From the line that includes "Screen dimensions: 1024x640" down to the final line of the data below, copy every line exactly and leave the rest out.

==*==

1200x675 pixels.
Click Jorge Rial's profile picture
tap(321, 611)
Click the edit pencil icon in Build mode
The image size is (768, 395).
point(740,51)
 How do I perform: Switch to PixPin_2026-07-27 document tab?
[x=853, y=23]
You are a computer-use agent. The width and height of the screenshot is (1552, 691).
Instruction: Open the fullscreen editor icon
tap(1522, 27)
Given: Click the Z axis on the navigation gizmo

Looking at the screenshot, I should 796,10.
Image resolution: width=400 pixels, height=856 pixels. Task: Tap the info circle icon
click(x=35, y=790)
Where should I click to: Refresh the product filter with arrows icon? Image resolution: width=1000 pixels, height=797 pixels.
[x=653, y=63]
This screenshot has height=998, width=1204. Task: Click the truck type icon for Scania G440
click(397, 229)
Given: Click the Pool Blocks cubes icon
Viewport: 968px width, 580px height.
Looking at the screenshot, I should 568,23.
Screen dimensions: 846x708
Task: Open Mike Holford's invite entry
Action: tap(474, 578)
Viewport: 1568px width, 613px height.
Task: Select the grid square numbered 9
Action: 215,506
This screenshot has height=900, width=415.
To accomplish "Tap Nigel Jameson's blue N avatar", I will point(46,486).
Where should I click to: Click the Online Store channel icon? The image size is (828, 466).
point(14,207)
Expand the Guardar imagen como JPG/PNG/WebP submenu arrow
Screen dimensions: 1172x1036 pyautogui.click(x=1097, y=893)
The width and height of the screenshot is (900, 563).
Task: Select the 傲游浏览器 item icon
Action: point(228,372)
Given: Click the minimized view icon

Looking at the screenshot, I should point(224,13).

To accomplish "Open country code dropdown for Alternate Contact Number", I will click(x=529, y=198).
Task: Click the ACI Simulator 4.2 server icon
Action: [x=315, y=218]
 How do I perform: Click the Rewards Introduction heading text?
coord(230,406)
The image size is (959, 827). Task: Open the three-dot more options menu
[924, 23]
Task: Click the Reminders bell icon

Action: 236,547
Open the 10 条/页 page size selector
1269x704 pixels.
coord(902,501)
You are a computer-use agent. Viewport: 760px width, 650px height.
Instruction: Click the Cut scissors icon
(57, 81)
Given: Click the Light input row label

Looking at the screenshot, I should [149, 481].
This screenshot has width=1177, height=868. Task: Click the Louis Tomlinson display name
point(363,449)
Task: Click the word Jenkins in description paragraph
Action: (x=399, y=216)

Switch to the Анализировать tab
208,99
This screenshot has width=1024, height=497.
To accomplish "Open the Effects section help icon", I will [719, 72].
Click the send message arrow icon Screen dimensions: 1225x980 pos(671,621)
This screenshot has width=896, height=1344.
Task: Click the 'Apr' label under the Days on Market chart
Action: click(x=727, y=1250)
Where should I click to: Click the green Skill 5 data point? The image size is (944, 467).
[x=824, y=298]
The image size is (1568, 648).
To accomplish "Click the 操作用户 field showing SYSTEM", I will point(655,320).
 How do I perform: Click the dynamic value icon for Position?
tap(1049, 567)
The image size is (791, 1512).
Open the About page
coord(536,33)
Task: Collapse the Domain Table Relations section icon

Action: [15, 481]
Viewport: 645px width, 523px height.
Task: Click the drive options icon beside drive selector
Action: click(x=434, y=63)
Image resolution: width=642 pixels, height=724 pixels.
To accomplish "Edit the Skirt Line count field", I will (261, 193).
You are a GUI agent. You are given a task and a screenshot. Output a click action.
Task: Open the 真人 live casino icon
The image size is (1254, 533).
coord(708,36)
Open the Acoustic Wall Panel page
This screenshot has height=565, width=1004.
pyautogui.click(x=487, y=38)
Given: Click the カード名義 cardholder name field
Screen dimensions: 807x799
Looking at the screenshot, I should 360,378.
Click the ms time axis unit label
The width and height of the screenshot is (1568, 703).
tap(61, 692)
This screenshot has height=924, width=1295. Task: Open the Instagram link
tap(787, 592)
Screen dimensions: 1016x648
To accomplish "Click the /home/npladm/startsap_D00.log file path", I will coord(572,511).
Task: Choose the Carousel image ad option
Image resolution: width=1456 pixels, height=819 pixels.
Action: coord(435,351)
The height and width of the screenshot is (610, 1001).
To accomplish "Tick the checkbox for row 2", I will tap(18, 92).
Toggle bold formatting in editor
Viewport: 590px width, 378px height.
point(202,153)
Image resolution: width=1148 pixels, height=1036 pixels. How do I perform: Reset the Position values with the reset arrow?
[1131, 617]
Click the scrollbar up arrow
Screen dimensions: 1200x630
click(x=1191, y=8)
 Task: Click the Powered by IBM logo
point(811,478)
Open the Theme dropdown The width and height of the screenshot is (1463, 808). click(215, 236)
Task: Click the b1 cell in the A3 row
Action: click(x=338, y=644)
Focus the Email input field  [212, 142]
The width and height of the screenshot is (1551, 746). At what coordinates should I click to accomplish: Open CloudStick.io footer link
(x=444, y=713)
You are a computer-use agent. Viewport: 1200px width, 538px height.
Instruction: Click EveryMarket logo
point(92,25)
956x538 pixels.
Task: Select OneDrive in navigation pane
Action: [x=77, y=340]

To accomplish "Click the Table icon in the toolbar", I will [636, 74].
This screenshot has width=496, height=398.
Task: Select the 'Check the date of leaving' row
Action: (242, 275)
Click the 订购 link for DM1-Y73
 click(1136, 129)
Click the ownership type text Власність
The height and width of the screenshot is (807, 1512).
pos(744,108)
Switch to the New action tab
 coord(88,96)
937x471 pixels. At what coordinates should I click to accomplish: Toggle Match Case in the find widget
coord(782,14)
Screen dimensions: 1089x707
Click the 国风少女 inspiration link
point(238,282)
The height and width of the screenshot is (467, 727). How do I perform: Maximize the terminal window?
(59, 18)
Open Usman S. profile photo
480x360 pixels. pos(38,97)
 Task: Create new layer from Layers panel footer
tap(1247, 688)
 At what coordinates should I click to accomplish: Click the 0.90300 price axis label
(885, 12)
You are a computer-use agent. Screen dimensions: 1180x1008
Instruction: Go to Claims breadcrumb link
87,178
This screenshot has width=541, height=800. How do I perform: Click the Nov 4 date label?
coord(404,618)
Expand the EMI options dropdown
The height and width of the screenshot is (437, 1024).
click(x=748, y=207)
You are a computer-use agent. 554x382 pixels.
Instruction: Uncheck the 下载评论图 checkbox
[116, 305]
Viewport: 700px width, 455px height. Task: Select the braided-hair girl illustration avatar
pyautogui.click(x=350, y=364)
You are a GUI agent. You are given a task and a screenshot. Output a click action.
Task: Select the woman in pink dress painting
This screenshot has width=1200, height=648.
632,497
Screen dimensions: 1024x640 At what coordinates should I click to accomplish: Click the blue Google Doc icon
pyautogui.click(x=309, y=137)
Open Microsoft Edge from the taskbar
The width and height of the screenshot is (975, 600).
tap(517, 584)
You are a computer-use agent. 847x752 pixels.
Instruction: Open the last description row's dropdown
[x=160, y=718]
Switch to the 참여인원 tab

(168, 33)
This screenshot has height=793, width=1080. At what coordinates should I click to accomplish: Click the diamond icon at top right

==*==

ANSWER TO THIS TASK:
Screen dimensions: 1024x640 At what coordinates should I click to accomplish: Click the blue Google Doc icon
pyautogui.click(x=309, y=137)
Open Microsoft Edge from the taskbar
The width and height of the screenshot is (975, 600).
tap(517, 584)
You are a computer-use agent. 847x752 pixels.
Instruction: Open the last description row's dropdown
[x=160, y=718]
Switch to the 참여인원 tab

(168, 33)
This screenshot has height=793, width=1080. At what coordinates should I click to accomplish: Click the diamond icon at top right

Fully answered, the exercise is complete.